One of the nice things about not having turkey on Thanksgiving is that venturing into that realm of flavors mere weeks afterwards doesn’t seem crazy on account of everyone is sick to death of turkey this and turkey that and leftover sandwiches. Quail taste much better than turkey, and if there’s a way of having leftovers I have yet to figure it out. A four-pack is just enough to make a meal for us, and the only thing left is tiny, tiny bones that I throw in the stock pot on their own to make a little bit for adding to greens or sauce, or mixed in with other bones for a larger volume. They’re fiendishly tasty little birds.

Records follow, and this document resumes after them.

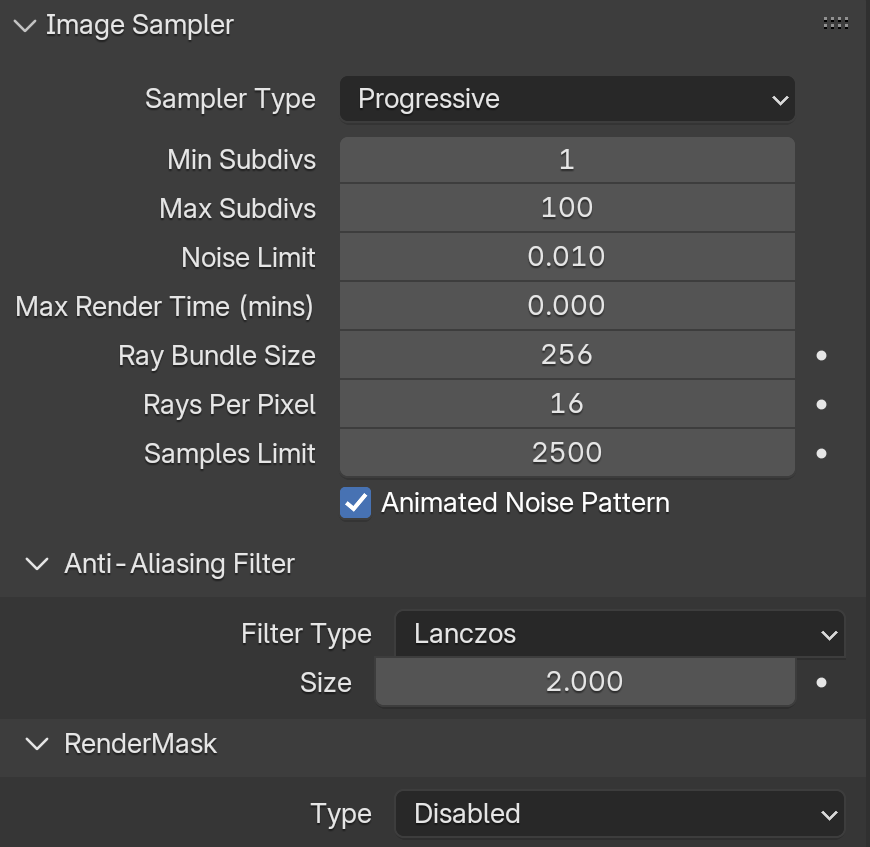Toggle Animated Noise Pattern checkbox
Viewport: 870px width, 847px height.
click(x=356, y=503)
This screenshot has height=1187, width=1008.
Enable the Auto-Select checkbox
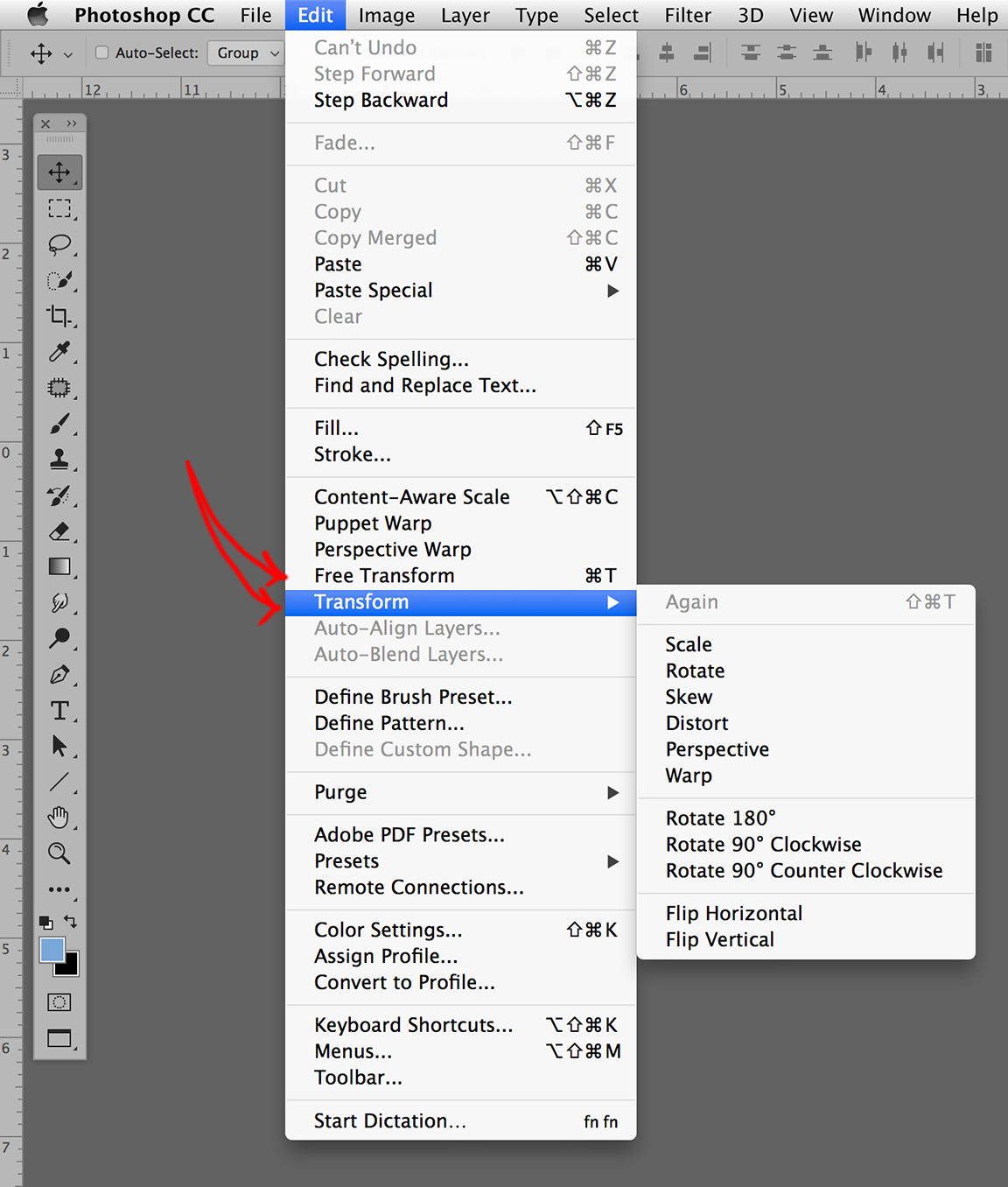coord(102,53)
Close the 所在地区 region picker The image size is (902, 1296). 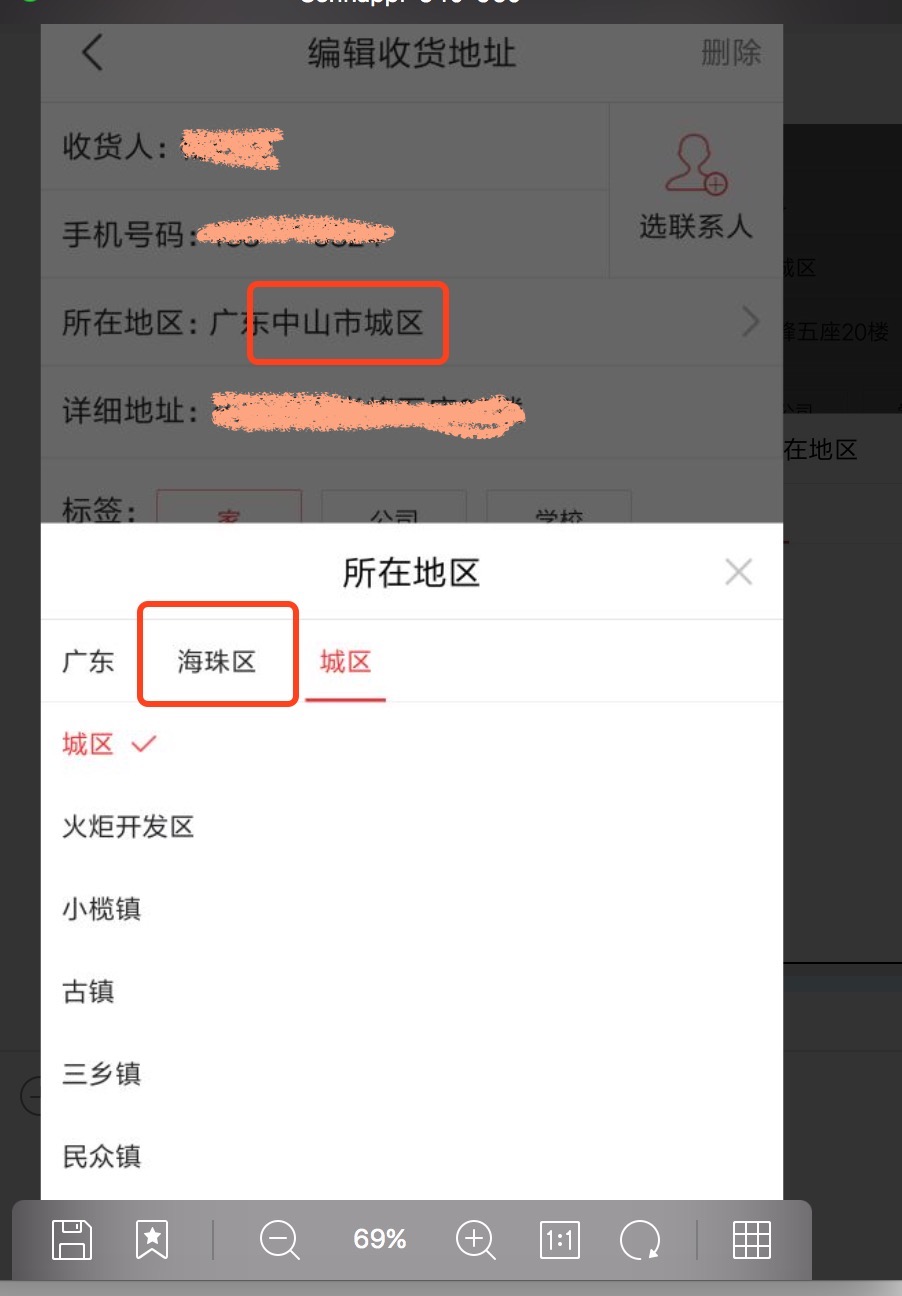(x=739, y=572)
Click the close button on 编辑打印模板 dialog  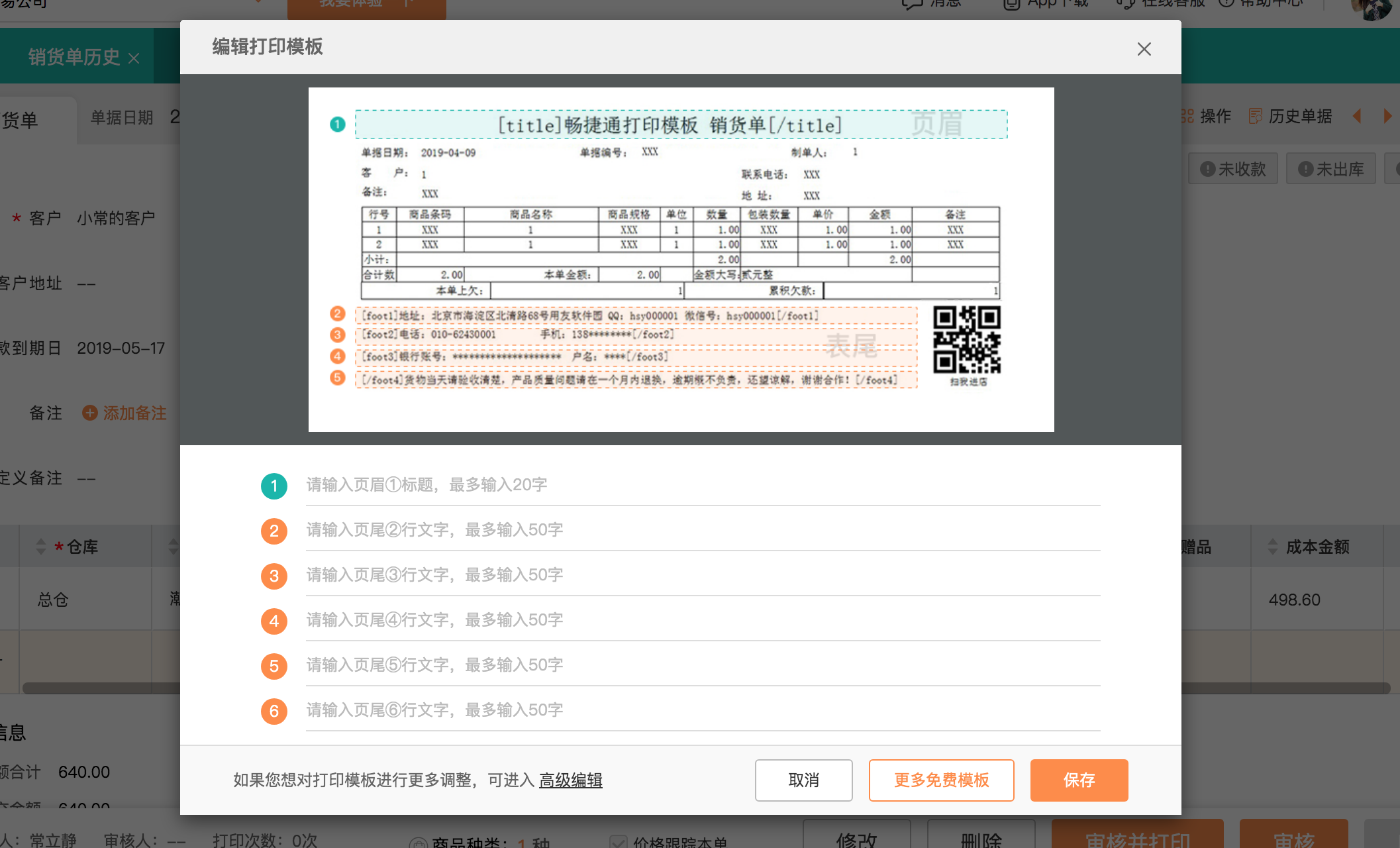click(1144, 49)
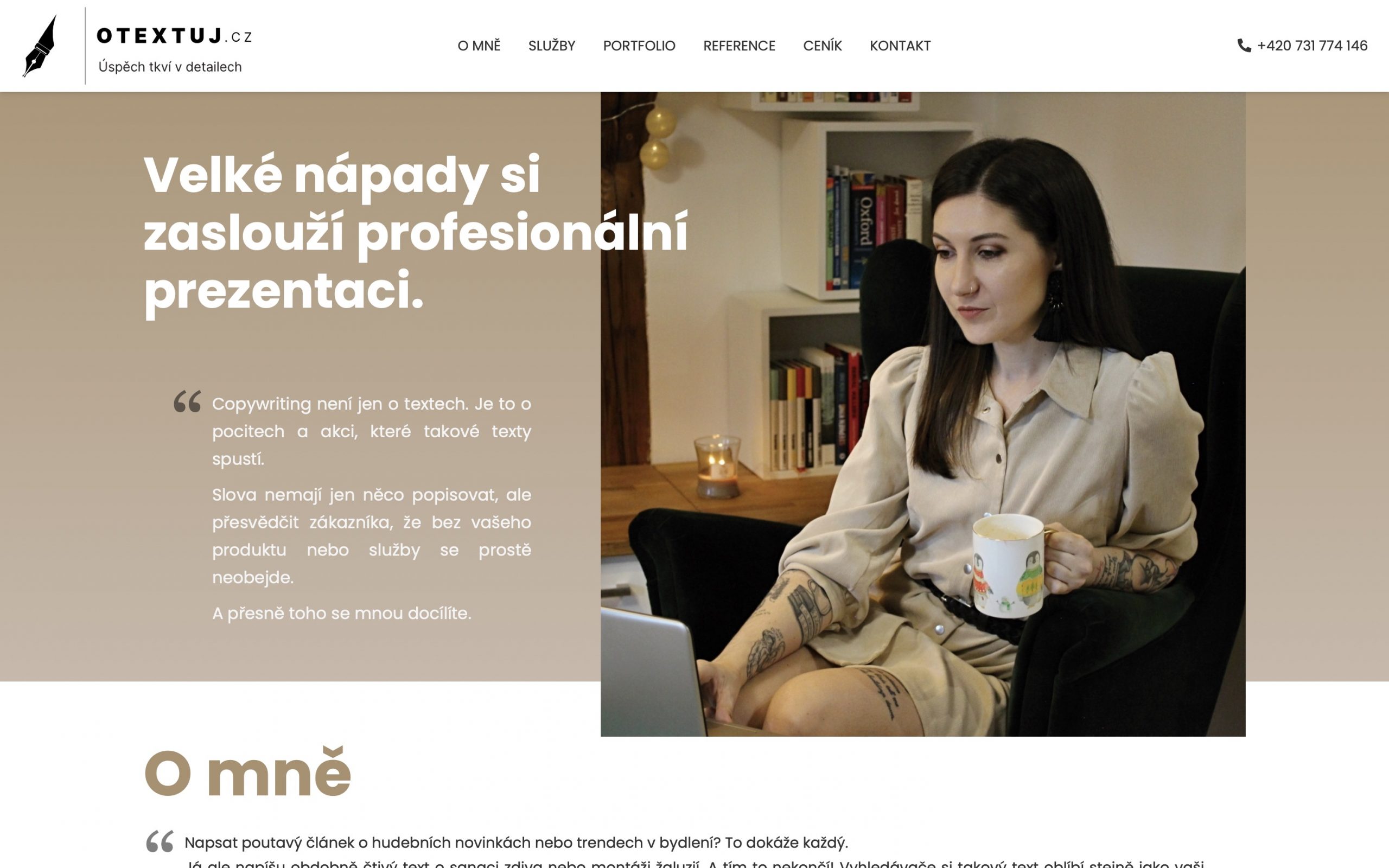Click the paragraph starting Slova nemají jen něco
Viewport: 1389px width, 868px height.
point(371,535)
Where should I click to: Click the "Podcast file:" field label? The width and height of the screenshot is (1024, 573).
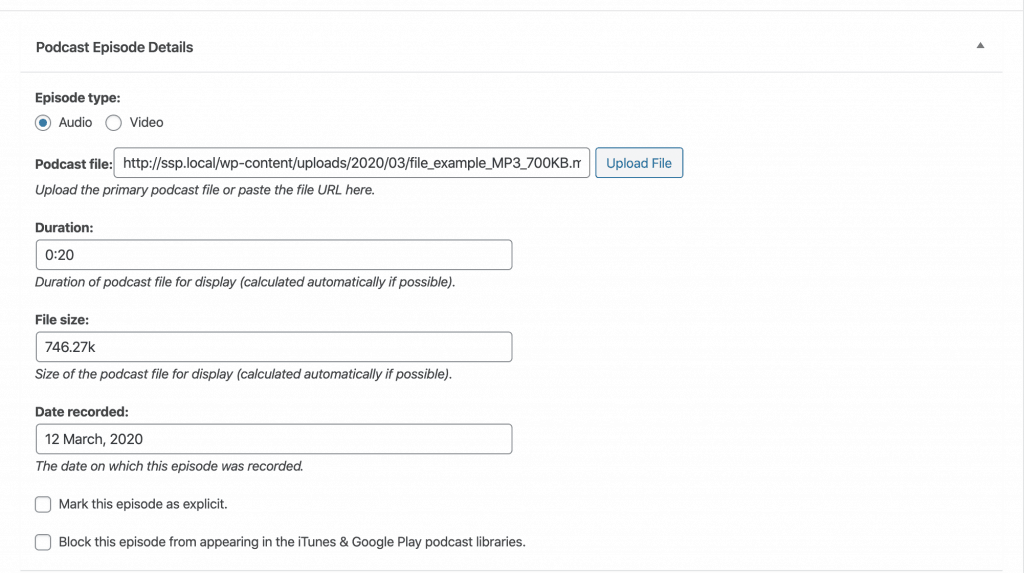click(x=74, y=164)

To make them a bit more substantial, and to full-on make out with autumnal flavor clichés, I stuffed them with a smooth paste made from chestnuts, onion, sage, and maitake mushroom. The aroma that filled the kitchen was straight out of a technicolor smell-o-vision holiday spectacular.
I caramelized all the goodness, then added a little stock and a bit of vinegar to balance the significant sweetness of the chestnuts, then puréed it all smooth and piped it into the cavities of the birds, making them temptingly rotund. I dusted them with seasoned flour and set them to brown in the iron skillet with some duck fat. While they cooked, I made a quick cranberry sauce with maple syrup and cider, beat an egg into leftover sweet potatoes, along with a bit of flour, and piped gnocchi (through the rinsed-out pastry bag) into simmering water. Once the birdies were done, I made a duck fat roux in the pan and added stock and cider to make gravy, and then quickly cooked some pak choi in the same pan and deglazed it with white wine and vinegar.
It was pretty much exactly what I wanted, except for the unfortunate lack of about ten more quail. To accompany, a bottle of Matrot’s 2006 La Pièce sous le Bois, which is a wine that I like for the subtle Burgundian seductiveness that sneaks in despite the moderate price ($30). It could use more time, no doubt, but it’s hard to resist, offering as it does the fleeting sliver of a glimpse at the magical kingdom that great Burgundies reveal to their awestruck imbibers.